Z jednostką napędową w spalinowej odmianie LC współpracować może tylko klasyczna skrzynia automatyczna, która ma dziesięć przełożeń. Pomimo tego, że nie mamy tutaj do czynienia z przekładnią bezstopniową, na prędkość i trafność zmiany biegów nie można narzekać, bo mechanizm działa płynnie i myli się bardzo rzadko. Zazwyczaj wszystko przebiega sprawnie, reakcja na kickdown jest szybka i odpowiednia, a biegi zmieniane są niezauważalnie. Dla fanów sekwencyjnej zmiany łopatkami problematyczna może być jedynie ilość przełożeń – komputer wachlowanie dziesięcioma biegami ogarnia dobrze, człowiek ma już z tym większe problemy.

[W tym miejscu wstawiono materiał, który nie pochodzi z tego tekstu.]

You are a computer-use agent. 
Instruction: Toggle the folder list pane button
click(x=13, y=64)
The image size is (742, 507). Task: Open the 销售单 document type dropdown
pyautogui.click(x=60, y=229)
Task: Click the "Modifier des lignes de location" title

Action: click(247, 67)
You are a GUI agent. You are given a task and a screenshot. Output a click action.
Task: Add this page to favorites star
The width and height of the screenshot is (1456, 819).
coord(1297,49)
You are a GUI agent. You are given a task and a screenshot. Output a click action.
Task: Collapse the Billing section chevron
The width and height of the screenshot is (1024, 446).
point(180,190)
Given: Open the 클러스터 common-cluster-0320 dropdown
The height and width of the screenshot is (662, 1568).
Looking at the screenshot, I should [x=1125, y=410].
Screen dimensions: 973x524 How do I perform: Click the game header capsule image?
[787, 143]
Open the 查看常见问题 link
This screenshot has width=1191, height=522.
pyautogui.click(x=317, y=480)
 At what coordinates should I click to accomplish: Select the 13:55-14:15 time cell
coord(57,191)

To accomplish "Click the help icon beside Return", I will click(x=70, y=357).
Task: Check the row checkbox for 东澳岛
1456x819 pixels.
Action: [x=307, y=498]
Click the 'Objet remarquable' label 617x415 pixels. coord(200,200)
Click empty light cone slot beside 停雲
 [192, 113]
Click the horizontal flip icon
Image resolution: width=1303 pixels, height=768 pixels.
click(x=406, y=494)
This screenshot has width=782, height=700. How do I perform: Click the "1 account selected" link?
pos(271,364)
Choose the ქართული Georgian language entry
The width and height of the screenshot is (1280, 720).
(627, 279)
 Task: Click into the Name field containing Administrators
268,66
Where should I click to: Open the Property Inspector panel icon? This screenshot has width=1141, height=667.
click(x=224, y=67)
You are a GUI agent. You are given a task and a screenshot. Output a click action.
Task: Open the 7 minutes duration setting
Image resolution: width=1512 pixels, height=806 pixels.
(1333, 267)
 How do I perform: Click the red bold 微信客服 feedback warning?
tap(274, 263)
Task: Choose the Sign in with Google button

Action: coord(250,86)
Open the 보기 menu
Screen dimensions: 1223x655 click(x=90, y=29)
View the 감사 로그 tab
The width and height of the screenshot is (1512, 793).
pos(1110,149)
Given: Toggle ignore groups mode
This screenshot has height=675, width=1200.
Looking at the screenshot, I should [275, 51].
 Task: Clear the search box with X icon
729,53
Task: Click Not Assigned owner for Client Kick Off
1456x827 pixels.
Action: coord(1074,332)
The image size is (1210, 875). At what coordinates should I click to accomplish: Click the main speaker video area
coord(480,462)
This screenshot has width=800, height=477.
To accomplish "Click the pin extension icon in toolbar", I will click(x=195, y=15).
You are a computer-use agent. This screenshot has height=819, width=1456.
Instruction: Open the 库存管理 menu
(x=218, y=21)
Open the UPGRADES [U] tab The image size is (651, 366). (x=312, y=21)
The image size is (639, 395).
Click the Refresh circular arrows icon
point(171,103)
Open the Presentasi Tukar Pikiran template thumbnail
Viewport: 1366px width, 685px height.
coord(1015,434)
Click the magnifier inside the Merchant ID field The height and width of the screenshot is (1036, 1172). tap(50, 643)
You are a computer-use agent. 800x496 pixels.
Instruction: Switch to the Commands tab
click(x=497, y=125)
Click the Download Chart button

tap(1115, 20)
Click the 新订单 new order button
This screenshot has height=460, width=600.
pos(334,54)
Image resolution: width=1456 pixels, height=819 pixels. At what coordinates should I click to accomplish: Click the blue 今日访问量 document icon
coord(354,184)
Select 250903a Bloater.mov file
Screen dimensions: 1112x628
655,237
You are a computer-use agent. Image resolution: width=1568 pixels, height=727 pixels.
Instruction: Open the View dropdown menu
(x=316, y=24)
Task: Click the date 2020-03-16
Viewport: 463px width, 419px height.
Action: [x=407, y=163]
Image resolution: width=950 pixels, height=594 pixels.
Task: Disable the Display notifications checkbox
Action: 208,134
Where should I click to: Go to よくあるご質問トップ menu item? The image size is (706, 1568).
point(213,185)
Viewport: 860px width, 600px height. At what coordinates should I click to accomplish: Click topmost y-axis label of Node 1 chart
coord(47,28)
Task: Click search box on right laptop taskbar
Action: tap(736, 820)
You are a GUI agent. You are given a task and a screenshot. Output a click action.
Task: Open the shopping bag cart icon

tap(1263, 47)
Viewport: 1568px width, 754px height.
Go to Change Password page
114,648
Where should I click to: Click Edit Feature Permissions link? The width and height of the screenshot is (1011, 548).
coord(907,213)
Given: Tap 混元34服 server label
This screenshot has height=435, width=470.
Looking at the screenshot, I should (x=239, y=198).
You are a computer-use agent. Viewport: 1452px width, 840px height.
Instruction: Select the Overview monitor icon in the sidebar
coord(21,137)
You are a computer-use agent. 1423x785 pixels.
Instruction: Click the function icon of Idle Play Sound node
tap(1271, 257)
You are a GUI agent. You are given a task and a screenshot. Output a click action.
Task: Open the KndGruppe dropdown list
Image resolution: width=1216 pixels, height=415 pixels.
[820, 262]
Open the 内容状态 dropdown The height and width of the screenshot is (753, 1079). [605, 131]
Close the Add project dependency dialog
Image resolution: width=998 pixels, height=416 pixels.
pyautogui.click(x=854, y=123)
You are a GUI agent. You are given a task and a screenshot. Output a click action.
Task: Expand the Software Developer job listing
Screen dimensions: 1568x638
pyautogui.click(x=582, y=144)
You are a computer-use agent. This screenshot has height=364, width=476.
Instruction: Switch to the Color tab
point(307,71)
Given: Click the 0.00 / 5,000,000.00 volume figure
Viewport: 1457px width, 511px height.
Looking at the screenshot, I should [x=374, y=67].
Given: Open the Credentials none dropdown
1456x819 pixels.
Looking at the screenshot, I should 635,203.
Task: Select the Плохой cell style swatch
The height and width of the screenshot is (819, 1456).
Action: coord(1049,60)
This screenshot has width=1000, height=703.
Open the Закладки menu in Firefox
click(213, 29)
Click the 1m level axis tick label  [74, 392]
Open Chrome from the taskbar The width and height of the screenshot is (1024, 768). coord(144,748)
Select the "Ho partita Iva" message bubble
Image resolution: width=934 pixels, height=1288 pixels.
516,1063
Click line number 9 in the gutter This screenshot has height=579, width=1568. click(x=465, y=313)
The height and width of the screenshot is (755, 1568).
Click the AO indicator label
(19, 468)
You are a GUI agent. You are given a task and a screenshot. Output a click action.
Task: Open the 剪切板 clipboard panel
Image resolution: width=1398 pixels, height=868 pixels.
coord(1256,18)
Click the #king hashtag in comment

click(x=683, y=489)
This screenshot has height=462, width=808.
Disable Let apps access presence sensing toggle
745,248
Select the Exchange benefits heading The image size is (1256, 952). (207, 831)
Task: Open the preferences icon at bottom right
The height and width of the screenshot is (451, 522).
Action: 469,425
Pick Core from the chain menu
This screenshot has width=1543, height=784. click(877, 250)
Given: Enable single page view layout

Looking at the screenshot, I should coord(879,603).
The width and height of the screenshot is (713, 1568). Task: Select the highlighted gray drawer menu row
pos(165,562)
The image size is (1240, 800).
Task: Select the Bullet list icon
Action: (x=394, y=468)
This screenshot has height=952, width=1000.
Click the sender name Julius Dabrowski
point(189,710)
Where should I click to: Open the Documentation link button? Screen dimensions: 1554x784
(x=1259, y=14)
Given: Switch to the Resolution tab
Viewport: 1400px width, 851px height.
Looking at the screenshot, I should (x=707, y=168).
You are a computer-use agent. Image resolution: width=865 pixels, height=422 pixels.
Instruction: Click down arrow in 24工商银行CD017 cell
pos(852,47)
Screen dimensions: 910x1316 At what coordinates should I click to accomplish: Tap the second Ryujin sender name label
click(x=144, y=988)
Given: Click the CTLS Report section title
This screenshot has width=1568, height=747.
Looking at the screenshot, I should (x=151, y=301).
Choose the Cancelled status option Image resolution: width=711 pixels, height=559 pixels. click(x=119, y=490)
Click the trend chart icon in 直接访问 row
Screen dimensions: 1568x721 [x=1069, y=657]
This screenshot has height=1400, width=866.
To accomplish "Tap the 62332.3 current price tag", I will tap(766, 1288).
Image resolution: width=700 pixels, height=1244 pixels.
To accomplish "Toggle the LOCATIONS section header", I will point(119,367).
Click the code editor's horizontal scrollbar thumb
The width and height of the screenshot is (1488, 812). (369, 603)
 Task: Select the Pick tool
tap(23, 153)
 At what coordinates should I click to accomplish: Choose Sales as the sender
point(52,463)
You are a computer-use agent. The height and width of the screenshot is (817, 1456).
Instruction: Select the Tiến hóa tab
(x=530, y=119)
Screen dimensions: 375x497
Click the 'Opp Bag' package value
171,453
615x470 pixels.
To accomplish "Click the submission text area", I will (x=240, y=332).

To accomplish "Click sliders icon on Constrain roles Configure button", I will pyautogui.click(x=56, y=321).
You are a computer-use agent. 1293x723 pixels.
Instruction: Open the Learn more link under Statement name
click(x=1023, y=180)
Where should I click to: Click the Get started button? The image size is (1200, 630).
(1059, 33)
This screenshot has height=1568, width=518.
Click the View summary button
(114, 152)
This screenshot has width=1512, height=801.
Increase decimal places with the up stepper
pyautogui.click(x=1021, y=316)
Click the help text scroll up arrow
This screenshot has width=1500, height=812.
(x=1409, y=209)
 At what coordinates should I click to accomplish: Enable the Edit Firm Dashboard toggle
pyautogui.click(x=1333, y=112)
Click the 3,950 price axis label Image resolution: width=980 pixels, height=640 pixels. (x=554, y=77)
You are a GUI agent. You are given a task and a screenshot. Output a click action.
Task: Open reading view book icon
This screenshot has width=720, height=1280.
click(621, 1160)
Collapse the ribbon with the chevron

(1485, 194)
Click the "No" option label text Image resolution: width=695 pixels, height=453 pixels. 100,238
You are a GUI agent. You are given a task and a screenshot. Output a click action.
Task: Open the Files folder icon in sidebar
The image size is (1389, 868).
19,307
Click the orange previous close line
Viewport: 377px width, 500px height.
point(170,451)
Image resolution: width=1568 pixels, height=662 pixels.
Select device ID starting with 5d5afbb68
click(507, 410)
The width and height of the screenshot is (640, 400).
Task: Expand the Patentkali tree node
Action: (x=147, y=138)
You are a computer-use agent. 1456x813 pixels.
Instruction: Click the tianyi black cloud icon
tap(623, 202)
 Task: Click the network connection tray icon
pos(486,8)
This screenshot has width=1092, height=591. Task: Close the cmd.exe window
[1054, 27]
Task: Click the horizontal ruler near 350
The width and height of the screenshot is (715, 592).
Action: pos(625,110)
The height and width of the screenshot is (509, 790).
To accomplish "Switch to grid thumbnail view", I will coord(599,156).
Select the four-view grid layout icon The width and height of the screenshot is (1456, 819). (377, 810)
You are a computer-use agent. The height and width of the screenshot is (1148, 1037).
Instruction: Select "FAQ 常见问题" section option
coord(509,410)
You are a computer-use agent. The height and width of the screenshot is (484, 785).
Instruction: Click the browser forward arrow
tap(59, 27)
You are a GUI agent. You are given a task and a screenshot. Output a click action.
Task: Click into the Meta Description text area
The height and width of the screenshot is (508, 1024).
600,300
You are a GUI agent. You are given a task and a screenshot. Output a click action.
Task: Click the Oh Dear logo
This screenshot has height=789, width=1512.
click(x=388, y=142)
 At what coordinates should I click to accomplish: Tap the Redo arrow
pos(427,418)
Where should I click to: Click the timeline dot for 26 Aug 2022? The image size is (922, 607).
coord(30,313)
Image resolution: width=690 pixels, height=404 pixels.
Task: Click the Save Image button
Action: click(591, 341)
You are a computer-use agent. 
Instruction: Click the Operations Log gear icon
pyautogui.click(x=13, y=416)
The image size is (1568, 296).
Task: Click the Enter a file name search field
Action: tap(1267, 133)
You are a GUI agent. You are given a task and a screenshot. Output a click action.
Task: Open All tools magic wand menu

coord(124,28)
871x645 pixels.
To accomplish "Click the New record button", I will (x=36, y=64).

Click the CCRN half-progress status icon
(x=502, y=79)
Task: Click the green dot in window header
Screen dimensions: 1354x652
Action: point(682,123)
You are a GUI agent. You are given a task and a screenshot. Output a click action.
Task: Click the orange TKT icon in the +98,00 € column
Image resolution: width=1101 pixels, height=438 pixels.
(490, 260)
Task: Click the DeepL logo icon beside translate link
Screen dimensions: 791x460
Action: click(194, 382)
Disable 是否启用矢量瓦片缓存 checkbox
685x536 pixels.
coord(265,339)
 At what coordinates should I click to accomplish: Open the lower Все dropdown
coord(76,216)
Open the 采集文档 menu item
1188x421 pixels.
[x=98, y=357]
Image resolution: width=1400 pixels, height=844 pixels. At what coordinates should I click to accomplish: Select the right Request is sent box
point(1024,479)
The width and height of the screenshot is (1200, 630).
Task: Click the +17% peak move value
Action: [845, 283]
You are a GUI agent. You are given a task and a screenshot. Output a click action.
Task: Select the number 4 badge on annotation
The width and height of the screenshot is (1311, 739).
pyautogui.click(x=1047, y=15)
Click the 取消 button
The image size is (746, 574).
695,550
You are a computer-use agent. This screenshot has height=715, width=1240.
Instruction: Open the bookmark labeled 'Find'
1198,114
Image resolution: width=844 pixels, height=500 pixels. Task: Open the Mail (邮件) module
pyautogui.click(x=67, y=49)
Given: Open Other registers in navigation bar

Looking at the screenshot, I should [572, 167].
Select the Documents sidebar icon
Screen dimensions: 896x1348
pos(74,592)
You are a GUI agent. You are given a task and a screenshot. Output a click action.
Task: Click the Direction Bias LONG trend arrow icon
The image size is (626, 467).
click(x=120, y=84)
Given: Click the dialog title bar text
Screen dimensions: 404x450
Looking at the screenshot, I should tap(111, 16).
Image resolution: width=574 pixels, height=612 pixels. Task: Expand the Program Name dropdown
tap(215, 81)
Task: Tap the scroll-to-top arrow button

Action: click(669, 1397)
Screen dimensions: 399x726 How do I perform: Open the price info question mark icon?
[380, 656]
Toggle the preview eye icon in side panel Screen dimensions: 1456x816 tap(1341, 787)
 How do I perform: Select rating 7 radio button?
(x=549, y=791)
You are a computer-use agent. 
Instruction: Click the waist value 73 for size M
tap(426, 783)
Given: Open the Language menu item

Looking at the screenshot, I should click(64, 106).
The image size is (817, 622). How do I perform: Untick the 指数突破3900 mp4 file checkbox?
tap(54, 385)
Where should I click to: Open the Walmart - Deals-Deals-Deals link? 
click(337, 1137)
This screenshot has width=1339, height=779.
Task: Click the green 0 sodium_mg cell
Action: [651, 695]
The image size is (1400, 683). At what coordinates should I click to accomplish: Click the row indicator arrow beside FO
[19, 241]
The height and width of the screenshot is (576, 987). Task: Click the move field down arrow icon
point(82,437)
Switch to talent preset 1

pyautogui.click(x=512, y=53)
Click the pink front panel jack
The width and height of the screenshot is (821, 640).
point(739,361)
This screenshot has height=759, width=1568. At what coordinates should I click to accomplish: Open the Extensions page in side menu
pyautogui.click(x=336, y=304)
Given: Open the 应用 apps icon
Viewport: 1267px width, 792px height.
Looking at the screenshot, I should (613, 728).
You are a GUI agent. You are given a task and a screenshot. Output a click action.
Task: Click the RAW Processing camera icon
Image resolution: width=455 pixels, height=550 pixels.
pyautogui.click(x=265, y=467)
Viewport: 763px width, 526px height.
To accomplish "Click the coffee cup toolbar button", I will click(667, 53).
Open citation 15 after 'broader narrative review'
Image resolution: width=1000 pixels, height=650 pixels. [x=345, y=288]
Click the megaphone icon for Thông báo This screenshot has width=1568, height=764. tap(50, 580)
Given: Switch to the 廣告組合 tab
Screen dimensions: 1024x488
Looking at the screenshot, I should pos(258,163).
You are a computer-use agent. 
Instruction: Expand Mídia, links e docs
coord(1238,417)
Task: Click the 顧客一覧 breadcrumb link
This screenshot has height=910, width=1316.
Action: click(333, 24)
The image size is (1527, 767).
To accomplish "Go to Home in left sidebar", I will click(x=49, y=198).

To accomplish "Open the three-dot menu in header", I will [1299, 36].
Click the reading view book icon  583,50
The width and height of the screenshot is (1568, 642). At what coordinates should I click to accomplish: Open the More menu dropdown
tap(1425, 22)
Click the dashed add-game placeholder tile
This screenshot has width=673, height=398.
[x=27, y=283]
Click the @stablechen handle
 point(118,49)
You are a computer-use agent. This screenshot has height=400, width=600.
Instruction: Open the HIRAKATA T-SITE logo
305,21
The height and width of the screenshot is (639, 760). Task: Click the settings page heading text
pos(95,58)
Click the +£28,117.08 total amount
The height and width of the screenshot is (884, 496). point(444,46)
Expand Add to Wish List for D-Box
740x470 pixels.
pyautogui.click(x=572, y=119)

Tak potężna pojemność i moc musi oznaczać spore spalanie – w mieście podczas normalnej jazdy trzeba liczyć się z wynikiem na poziomie 15 litrów, a podczas ostrzejszego operowania pedałem gazu, ze zbliżaniem się lub nawet przekraczaniem 20 litrów. Poza miastem średnio LC 500 zużywał mi 9-10 litrów, chyba że wyjechałem na drogi szybkiego ruchu – wtedy były to okolice 10-12 litrów.
Wersja SuperTurismo w Lexusie LC 500 oznacza obecność na pokładzie tylnego dyferencjału LSD, systemu czterech kół skrętnych, a także wysuwanego przy wyższych prędkościach spoilera. Najbardziej te elementy docenić można pewnie na torze – ja nie miałem okazji się tam udać, za to pojechałem w polskie góry. Na krętych drogach testowany Lexus radził sobie bardzo dobrze – jego układ kierowniczy jest precyzyjny, kierownica stawia nie jakiś ogromny, ale wystarczający opór, co pozwala dobrze wyczuć samochód na drodze.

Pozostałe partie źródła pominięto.